Tinha ido para o Teatro Nacional com o Ricardo Pais, em 1989, para subdiretor. Fomos os primeiros criadores após o 25 de Abril a aceitar cargos de chefia. Nessa altura, em termos organizacionais, os teatros estavam muito mal geridos. Nós tínhamos ideias que gostaríamos de ver aplicadas. Queria ver os teatros do meu país como os teatros que conhecia em Inglaterra, onde fui continuando a viver. Fui desafiado segunda vez e voltei a aceitar. Sabia da poda. Um cenógrafo ou figurinista está sempre à frente de uma grande equipa, tem que falar com o carpinteiro, com o serralheiro, desde o encenador até quem faz, as costureiras, as tintureiras... Isto dá-nos uma capacidade de diálogo enorme. Tendo-a e gostando de lidar com as pessoas, torna-nos pessoas apetecíveis para esses cargos. Acho que foi isso que o Amaral Lopes [secretário de Estado da Cultura] viu em mim. Tinha o perfil.

Não me disse porque aceitou, disse-me porque o convidaram.
Aceitei porque era um desafio, uma coisa nova que achava que podia fazer um bocadinho melhor. Tinha vontade de dar qualquer coisa ao país. Acreditei que tinha algo para pagar ao país. E o modo como organizar os teatros nacionais era uma conversa que fazia parte da minha vida há muito tempo. Aceitei. Pensei que poderia ajudar. Sempre tive uma dimensão portuguesa. Depois achei que já tinha dado o que queria dar ao país mas que o país não queria.

E o país agora quer?
Já não me interessa. Agora sou eu quem quer fazer o que quer. Voltei para cá definitivamente, estou bem aqui. Tenho pena que as coisas não funcionem bem. Nas artes e na cultura o défice orçamental é terrível. A Cornucópia acabou e ninguém lhe deitou a mão. Os meus colegas de teatro de companhias independentes não sabem com o que contam.

São condições muito difíceis?
Dificílimas. Já fiz espetáculos como convidado porque não têm dinheiro para me pagar. Respondo sempre que tenho dinheiro para a sopa. Não é com o que vou ganhar que não vão fazer o espetáculo. Tem havido uma carolice. Somos nós que estamos a dar à cultura porque acreditamos que ela é muito importante. No entanto, apesar de não me poder queixar, vejo os artistas muito maltratados e sem dois cêntimos para produzirem um espetaculozinho com dignidade.

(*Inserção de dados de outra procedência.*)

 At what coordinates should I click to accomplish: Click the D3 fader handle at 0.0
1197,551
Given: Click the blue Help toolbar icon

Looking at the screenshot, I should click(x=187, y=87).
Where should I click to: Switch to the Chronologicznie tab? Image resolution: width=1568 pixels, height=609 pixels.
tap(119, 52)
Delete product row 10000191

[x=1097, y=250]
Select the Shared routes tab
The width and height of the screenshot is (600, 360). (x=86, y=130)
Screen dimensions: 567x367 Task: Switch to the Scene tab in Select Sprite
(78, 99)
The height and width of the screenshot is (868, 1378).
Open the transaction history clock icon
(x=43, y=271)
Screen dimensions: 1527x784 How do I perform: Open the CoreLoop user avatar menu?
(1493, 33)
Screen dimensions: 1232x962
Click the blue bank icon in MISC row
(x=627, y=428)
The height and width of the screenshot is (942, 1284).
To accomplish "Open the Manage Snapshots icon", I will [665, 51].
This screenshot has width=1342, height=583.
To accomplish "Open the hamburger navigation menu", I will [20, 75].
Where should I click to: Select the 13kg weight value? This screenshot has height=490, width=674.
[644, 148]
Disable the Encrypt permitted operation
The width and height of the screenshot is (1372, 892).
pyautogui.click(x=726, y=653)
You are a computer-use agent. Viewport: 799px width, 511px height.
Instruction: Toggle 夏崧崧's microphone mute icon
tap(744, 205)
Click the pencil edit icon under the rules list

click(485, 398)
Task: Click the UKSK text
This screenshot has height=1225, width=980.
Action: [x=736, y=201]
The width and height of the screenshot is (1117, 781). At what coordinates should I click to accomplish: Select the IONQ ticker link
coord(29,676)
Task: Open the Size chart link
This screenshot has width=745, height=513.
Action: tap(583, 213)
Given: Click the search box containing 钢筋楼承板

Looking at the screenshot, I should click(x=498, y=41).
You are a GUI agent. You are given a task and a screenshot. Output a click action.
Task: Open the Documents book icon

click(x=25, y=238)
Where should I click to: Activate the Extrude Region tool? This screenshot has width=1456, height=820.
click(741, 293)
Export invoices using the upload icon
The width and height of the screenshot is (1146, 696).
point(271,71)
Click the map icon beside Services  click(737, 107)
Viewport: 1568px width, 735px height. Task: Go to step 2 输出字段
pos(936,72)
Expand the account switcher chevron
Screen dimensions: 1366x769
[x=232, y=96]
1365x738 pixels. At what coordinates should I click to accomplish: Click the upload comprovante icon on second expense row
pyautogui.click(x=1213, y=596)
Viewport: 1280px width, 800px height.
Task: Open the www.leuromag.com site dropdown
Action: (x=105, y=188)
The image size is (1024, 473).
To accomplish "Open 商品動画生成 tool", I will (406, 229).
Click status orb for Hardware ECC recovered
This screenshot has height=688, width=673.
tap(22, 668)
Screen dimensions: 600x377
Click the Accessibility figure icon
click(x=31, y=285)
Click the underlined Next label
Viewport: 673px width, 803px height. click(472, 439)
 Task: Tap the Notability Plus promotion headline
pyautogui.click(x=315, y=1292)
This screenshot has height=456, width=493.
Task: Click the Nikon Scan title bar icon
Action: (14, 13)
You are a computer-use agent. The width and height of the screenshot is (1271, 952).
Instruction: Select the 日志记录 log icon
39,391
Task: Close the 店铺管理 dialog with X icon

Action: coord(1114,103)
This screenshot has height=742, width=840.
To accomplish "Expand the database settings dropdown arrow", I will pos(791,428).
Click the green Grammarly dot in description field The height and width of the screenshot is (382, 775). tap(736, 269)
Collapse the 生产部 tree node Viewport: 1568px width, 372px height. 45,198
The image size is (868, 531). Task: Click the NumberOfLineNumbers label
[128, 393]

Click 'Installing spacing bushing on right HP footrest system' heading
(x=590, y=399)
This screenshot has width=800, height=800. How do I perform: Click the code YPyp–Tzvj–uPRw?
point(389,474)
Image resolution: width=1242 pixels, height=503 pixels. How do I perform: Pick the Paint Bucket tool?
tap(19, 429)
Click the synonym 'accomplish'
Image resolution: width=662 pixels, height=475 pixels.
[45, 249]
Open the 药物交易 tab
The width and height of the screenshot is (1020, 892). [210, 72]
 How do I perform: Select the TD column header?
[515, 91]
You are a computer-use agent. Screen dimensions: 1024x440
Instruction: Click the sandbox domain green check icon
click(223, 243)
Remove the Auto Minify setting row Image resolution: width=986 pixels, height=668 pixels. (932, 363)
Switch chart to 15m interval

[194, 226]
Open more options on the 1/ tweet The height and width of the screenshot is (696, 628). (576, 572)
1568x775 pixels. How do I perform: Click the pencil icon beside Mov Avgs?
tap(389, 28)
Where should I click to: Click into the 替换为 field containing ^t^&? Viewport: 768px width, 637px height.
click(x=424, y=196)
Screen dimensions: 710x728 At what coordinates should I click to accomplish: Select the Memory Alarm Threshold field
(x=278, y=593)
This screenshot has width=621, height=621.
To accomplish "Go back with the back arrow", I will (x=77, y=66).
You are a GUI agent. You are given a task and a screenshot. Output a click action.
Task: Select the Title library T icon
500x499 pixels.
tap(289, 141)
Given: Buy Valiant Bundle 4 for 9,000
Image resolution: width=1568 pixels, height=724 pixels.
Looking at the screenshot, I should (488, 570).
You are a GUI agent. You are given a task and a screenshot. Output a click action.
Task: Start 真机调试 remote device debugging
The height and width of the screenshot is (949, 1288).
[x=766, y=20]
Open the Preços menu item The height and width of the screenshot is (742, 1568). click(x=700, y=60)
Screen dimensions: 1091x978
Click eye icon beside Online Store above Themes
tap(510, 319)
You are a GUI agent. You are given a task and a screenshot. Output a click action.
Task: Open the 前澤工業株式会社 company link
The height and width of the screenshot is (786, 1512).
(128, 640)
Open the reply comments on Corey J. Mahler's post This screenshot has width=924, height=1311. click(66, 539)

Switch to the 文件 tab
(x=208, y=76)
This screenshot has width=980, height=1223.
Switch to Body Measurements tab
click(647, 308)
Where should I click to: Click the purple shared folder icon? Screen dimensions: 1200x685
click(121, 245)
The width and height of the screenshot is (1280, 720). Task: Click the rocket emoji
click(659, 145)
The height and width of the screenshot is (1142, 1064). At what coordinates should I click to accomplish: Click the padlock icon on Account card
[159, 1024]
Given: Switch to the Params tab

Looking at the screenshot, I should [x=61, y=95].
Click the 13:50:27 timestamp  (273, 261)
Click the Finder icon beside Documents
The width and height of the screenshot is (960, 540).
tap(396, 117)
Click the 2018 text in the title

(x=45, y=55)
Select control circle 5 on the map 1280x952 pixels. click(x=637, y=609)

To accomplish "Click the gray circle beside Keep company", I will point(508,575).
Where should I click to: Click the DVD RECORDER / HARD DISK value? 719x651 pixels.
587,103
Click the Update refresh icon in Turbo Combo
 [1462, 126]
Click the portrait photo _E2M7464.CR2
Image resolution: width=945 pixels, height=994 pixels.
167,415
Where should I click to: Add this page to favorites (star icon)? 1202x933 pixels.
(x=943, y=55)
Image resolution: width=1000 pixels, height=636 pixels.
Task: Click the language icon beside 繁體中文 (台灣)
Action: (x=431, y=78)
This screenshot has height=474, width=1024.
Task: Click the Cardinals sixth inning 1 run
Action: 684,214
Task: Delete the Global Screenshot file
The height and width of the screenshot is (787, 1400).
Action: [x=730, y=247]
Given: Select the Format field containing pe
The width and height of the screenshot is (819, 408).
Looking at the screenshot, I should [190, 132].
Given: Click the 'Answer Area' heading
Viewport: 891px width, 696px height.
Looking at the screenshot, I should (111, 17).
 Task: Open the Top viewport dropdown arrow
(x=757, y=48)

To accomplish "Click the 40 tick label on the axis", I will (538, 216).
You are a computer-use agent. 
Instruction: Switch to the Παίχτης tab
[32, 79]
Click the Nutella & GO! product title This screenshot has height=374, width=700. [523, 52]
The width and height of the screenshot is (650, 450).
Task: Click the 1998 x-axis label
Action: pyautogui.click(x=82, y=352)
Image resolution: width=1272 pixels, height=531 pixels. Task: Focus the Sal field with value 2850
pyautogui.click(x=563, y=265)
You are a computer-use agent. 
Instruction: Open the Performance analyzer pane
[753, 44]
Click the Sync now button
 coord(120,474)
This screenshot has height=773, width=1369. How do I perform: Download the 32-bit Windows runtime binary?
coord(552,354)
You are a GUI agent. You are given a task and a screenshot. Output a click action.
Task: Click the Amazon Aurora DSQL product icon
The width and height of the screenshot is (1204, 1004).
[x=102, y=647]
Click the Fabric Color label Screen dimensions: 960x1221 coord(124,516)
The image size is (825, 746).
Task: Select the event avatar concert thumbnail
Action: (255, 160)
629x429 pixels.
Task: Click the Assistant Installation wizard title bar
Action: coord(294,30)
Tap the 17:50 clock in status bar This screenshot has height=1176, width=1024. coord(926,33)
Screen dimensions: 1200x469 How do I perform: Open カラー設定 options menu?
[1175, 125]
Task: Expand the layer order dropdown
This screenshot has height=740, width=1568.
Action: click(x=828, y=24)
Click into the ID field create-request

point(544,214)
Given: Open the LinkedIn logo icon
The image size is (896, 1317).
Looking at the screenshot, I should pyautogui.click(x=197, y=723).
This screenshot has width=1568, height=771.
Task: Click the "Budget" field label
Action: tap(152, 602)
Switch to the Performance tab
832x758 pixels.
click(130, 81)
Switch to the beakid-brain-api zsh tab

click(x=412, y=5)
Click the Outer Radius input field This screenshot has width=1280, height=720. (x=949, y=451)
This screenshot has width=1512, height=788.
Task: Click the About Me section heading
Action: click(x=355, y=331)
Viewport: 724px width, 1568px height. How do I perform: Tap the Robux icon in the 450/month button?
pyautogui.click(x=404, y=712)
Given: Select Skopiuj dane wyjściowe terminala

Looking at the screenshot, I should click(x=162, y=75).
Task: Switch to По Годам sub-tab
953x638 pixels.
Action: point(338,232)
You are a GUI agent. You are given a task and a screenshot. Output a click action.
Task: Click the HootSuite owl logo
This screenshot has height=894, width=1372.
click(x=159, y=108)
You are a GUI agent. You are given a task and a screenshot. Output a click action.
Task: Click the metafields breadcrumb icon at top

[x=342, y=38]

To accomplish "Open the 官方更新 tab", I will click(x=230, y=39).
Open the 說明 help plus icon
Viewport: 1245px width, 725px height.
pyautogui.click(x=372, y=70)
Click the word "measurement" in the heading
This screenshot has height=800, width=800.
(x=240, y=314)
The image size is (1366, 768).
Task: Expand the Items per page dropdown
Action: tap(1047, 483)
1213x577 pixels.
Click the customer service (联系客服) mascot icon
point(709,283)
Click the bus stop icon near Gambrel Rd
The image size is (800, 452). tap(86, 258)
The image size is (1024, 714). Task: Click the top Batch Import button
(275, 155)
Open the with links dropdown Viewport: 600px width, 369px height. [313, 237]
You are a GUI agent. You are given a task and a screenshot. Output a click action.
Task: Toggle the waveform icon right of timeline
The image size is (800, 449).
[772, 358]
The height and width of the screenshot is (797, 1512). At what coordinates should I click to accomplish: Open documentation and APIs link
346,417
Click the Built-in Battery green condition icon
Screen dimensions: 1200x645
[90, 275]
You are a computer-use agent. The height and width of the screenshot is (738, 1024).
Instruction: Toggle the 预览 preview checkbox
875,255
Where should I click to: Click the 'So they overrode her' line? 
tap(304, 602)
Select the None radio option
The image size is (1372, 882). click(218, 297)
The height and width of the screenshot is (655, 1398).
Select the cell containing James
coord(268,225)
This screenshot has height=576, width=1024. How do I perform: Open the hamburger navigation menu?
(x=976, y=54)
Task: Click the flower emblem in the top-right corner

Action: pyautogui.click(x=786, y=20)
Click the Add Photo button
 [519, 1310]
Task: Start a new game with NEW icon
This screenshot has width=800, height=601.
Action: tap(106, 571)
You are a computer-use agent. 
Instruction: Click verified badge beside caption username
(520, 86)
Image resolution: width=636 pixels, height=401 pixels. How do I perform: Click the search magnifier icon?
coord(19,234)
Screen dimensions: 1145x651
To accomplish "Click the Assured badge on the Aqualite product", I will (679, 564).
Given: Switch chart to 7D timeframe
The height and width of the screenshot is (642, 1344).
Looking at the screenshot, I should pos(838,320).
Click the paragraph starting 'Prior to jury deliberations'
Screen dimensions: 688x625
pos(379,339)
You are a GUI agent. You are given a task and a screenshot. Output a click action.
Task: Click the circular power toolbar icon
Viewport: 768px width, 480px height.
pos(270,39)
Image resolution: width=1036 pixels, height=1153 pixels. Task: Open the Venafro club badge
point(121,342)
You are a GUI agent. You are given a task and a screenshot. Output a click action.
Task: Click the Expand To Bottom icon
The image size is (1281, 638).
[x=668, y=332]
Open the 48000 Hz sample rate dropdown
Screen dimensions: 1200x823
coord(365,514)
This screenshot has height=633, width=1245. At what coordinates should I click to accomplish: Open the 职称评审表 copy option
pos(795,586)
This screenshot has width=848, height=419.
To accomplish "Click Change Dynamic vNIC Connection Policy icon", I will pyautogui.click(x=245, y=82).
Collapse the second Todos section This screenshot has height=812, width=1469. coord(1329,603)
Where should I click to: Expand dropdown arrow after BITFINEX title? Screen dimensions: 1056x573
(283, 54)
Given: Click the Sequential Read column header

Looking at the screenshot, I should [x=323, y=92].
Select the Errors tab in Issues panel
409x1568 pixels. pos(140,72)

Era mais fácil antigamente?
Nos anos 90, eu e o Ricardo Pais acreditávamos que íamos dar dignidade a esta profissão.

Essa era a esperança?
Era, mas não criou muitas raízes. Nenhum teatro português tem dinheiro, nem os nacionais. Aquilo que têm para tratar a cultura e os agentes culturais com esse mínimo de dignidade é confrangedor.

Como sentiu a homenagem que o Festival de Teatro de Almada lhe prestou este ano?
Nunca esperamos essas coisas, é sempre para os outros. Foi agradável e estranho. Estamos habituados a homenagear os outros e aquele papel é pouco ingrato.

Como surgiu a oportunidade de fazer os cenários para a “Viúva Alegre”, agora em cena na Ópera de Paris?
Já tinha feito dois espetáculos com o encenador Jorge Lavelli, o último dos quais chamava-se “Eslavos”, e esteve em cena no Teatro La Coline. O diretor da ópera, Hugh Gaal viu e convidou o Jorge para fazer a “Viúva Alegre”. E o Lavelli convidou-me a mim para o seguir.